Tell me about your current position at DfID.
I started in 2013 and have been posted to Pretoria, South Africa, but I tend to travel quite a lot between the three countries and the UK. Basically, my role involves advising the various programme teams in the three offices on all commercial, procurement and contractual matters relating to the delivery of the programmes we fund. I advise on how best to deliver our programmes. Once the delivery route has been chosen, I will advise on how we ensure we get good value for money on the various development programmes, also ensuring we are effectively managing and monitoring our programmes. I am also responsible for setting our commercial strategy and improving the commercial capability of our staff so I also provide training to the offices and partners.
What role have your family played in your life?
I wouldn’t be where I am today without my family. My parents, who are my biggest role models, gave me the opportunity to have a good education and instilled in me the values of being God-fearing, kind-hearted, hardworking, respectful and self-reliant. We are a close family and if I’m going through issues, I know they are always there for me, to give me the advice I need. My father is the most hardworking man I know and inspired me to consider a career in construction and to push boundaries in my career. My older sister taught me never to take nonsense from anyone. My other, very important supporter and probably my biggest ‘cheerleader’ is my husband who has encouraged me through every step of my profession and volunteerism.
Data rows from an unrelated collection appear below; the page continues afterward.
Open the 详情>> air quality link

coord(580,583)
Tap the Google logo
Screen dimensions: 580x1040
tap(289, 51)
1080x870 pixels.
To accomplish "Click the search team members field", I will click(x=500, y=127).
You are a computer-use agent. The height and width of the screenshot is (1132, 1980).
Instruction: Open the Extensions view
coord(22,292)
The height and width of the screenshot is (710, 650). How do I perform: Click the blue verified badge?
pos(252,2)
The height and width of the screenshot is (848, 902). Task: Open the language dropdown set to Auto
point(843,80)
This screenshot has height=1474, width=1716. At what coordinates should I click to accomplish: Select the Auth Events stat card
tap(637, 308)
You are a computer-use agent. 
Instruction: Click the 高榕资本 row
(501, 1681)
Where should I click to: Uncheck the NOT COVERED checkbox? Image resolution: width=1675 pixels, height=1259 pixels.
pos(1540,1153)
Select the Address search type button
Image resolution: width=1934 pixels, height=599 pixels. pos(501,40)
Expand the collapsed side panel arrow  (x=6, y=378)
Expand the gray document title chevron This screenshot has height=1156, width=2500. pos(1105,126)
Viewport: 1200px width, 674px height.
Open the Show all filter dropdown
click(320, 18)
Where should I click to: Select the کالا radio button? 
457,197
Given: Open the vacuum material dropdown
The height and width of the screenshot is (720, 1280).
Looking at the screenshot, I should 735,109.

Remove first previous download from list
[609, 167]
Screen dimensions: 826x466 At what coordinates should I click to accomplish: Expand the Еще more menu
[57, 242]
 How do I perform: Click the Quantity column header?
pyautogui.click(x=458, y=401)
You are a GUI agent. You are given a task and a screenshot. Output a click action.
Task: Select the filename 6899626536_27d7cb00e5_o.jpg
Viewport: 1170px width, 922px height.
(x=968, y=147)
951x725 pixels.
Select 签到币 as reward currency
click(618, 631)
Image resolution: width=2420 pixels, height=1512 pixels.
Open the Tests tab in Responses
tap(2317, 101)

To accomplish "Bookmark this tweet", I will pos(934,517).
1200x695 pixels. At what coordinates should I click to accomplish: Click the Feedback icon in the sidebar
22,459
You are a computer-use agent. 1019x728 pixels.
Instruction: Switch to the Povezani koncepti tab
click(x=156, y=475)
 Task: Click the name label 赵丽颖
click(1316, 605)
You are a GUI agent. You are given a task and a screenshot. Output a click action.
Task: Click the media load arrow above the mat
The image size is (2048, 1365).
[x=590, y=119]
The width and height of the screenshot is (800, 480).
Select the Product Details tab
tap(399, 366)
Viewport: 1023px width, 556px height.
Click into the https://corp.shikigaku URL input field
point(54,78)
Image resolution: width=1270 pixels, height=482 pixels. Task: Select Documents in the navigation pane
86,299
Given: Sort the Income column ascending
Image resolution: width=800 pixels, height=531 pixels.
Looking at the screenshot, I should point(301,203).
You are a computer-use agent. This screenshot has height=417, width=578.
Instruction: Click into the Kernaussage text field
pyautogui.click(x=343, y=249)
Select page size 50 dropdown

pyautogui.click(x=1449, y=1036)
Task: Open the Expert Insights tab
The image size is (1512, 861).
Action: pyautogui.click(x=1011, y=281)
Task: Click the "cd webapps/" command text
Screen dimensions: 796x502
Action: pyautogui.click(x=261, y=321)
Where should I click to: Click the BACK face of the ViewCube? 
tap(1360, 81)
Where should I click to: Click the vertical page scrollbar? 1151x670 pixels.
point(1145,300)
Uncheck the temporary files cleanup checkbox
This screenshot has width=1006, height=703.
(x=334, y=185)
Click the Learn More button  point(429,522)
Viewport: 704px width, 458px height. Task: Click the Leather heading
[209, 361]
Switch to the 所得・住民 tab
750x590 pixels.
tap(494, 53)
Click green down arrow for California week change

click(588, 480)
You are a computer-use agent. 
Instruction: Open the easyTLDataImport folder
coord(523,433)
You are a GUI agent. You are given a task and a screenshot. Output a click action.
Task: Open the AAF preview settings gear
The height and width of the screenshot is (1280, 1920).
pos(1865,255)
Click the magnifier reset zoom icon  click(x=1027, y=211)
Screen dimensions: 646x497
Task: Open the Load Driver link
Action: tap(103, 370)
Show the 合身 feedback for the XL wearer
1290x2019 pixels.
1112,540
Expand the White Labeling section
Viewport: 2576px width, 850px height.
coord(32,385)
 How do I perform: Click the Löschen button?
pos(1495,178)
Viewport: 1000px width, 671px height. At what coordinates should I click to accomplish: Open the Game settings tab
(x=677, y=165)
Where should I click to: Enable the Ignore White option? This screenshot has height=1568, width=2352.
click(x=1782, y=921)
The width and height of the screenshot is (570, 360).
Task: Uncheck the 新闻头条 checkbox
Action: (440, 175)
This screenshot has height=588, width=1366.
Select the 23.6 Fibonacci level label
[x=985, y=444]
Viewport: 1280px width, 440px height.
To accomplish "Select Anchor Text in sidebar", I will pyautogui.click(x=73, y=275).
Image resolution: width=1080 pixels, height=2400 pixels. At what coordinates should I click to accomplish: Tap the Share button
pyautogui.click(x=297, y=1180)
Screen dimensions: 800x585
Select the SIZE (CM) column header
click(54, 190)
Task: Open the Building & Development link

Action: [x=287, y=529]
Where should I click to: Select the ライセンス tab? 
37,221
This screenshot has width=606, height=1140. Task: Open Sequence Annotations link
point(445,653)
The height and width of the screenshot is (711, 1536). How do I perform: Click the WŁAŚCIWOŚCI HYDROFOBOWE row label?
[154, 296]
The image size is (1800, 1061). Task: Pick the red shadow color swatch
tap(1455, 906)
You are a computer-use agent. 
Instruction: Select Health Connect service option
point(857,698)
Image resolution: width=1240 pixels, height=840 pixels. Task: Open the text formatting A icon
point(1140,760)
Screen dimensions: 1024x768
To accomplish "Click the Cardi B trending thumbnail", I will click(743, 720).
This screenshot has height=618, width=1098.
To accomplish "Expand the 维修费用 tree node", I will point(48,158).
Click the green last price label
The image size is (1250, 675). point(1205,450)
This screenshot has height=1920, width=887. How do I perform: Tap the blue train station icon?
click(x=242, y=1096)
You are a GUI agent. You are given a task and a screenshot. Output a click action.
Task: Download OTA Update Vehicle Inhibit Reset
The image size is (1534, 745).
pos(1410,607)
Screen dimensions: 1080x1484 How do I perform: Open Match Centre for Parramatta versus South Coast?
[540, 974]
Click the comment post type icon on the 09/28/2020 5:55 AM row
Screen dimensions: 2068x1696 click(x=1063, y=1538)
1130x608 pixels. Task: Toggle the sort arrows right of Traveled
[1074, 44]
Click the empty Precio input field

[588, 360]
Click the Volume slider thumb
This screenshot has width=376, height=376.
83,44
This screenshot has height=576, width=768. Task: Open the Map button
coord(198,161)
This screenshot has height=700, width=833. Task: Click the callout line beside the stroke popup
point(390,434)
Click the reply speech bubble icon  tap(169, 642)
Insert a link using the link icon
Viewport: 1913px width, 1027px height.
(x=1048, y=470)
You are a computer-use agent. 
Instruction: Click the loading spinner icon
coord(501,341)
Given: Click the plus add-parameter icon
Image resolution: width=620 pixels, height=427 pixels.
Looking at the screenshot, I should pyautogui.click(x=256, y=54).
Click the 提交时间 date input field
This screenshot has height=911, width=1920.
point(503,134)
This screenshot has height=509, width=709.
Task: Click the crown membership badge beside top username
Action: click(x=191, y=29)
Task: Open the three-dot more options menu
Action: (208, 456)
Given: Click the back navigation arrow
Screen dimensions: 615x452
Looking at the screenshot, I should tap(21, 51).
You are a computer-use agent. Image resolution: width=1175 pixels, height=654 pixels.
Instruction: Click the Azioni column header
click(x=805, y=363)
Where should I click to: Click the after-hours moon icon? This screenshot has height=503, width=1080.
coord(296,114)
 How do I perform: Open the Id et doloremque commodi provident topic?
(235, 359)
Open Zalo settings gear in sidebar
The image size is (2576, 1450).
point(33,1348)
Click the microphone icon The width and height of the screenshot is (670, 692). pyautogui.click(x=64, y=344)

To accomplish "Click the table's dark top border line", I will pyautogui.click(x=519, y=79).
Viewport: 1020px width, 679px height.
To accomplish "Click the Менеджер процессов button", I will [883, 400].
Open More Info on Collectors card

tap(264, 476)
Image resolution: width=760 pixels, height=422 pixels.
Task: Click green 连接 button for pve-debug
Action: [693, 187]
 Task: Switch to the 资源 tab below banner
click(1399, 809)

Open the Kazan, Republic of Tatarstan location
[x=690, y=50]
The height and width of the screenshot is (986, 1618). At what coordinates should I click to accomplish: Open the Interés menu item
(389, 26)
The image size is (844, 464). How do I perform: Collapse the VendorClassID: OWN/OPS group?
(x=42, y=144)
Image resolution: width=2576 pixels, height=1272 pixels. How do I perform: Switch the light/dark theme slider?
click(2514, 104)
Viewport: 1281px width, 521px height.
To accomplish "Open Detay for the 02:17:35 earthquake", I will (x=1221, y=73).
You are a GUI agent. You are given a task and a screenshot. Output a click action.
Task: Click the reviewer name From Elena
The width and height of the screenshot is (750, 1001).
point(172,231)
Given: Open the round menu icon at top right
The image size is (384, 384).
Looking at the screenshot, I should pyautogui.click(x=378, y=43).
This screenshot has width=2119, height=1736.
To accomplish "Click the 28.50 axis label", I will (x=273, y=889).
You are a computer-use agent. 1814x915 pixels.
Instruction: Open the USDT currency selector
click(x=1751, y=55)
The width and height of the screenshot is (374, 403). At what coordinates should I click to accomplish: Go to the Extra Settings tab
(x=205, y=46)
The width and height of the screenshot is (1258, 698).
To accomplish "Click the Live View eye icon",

What other qualifications do you have or recognitions?
I have a post-graduate certificate in innovation construction and property. I have also won several UK national awards, including the 2005 QS Young Achiever of the Year Award, the 2007 Construction Future Star Award at the Inspire Awards, a Construction Future Leaders Award in 2008 and the Diversity aAward at the 2007 G4C Construction Excellence aAwards. I have also been featured in an exhibition at the Manchester Museum of Science and Industry for women in Science and Engineering as well as being a finalist and receiving a high commendation from judges at the 2008 Shell Women of the Future Awards. Finally in 2010, I was identified as one of the top 40 people to watch in the UK construction industry in the Building 40 under 40 feature.
How do you spend your free time?
I tend to unwind mostly at home by spending time with my husband, watching television and meeting up with friends. I’m a fan of drama series. I also love shopping, but mostly window shopping to my husband’s relief! I’m also quite adventurous (or so I tell myself) and love travelling and trying out new things. On a trip to Swaziland last year, I re-discovered my love for quad bike riding
To all fellow women and girls, all I can say is; do not be afraid to follow your dreams and never let anyone tell you ‘you can’t’. The world out there may be tough, but you are tougher! I think I have said enough, other than thank you for taking the time to peel off some of my layers. I hope my story will inspire other girls and women out there to keep pushing and setting the bar for others to follow.